Although known as a pioneer of geometric abstract art, Russian born Kazimir Malevich (1878-1935) experimented with various Modernist styles of painting throughout his life. His first work bore resemblance to Russian folk painting and he soon experimented with Symbolism, Expressionism and Realism. At one of his earlier exhibitions in 1913, Malevich described his work as Cubo-Futurist highlighting his Cubist influences.
By 1915, Malevich had gone on to develop a new style of painting which he referred to as, Suprematism. Derived from a Latin word meaning ‘superior’ or ‘perfected,’ Malevich wanted to liberate art and create a ‘pure experience’ using geometric shapes. He rejected representative styles, choosing to focus on basic forms and consequently produced his most famous painting, ‘Black Square.’ This vigorously non-representative piece shows a simple black square hovering above a white background.

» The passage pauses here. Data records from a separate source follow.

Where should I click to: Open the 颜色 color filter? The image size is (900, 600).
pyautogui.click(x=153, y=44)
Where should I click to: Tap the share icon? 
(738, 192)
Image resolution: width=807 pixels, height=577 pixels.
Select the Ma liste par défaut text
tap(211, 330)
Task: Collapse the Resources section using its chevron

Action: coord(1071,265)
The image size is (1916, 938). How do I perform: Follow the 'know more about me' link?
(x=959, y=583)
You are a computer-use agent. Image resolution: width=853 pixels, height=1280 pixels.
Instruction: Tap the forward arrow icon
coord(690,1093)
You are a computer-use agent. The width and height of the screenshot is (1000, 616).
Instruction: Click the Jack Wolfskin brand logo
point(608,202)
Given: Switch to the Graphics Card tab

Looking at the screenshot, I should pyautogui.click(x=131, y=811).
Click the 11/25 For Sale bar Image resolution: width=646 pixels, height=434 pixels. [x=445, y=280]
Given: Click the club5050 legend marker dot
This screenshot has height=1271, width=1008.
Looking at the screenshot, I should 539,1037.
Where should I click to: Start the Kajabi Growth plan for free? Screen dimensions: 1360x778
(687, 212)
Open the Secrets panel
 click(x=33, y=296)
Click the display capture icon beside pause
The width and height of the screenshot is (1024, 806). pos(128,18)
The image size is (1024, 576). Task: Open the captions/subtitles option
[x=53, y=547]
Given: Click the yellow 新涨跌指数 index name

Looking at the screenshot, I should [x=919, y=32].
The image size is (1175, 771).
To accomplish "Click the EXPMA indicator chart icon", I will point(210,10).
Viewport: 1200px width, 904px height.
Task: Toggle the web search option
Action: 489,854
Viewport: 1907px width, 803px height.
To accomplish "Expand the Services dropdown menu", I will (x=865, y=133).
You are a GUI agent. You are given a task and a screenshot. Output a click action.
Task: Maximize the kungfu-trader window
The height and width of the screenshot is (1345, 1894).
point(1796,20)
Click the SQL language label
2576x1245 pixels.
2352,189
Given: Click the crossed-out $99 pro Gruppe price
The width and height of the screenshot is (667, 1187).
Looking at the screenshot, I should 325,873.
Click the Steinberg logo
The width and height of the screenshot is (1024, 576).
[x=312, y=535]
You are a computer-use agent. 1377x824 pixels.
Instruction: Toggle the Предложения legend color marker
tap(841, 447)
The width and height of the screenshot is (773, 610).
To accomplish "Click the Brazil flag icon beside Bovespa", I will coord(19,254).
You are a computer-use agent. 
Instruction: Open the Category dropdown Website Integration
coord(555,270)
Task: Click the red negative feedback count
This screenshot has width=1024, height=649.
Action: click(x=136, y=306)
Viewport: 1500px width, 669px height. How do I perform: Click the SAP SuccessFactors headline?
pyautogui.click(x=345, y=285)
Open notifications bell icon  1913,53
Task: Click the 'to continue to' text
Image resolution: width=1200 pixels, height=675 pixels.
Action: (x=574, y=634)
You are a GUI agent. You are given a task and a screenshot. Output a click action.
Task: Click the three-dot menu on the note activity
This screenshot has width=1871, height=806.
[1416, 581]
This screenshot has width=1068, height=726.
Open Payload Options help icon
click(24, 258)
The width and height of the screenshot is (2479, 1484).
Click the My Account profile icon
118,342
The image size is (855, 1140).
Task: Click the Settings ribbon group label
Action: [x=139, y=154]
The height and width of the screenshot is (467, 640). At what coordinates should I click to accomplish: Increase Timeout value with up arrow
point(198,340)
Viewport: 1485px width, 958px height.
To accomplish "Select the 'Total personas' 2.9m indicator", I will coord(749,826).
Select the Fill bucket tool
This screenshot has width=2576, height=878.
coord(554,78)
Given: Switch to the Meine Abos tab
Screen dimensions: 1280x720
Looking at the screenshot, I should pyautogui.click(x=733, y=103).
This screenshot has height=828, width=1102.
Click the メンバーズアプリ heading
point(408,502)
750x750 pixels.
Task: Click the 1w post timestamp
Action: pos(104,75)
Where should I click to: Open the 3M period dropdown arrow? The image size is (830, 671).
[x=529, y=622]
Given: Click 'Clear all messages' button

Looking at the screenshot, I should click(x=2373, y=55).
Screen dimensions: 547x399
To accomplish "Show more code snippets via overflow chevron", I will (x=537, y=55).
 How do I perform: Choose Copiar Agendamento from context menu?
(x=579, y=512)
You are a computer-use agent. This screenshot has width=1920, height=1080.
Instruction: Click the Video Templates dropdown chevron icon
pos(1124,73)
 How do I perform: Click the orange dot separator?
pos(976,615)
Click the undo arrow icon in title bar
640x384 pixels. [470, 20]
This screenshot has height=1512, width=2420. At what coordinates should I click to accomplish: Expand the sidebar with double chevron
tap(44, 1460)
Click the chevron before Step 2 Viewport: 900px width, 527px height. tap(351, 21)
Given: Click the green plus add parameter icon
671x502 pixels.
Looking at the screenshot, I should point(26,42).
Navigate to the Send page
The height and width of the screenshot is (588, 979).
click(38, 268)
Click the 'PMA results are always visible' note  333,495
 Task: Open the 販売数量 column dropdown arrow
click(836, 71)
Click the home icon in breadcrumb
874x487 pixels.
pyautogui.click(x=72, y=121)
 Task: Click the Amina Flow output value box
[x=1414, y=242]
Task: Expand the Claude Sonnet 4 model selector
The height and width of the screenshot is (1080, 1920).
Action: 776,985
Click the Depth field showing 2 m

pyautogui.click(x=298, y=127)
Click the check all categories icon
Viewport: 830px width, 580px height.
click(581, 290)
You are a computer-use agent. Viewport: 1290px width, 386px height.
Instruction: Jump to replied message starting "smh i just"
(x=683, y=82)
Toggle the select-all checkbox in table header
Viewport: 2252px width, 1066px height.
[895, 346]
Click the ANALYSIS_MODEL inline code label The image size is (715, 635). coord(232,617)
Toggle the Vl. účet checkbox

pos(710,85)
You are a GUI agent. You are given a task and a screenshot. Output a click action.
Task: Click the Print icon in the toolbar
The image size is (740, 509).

Following the Russian Revolution in 1917, Malevich was among a group of artists championed by the Soviet government and earned himself a position as an art teacher where he focused on Suprematism. In the final stage of his career, abstract art was banned under Stalin’s regime and as a result, Malevich was forbidden from creating or exhibiting any similar art. He was forced to return to a representative style; however ‘Black Square’ remains his most famous work of art.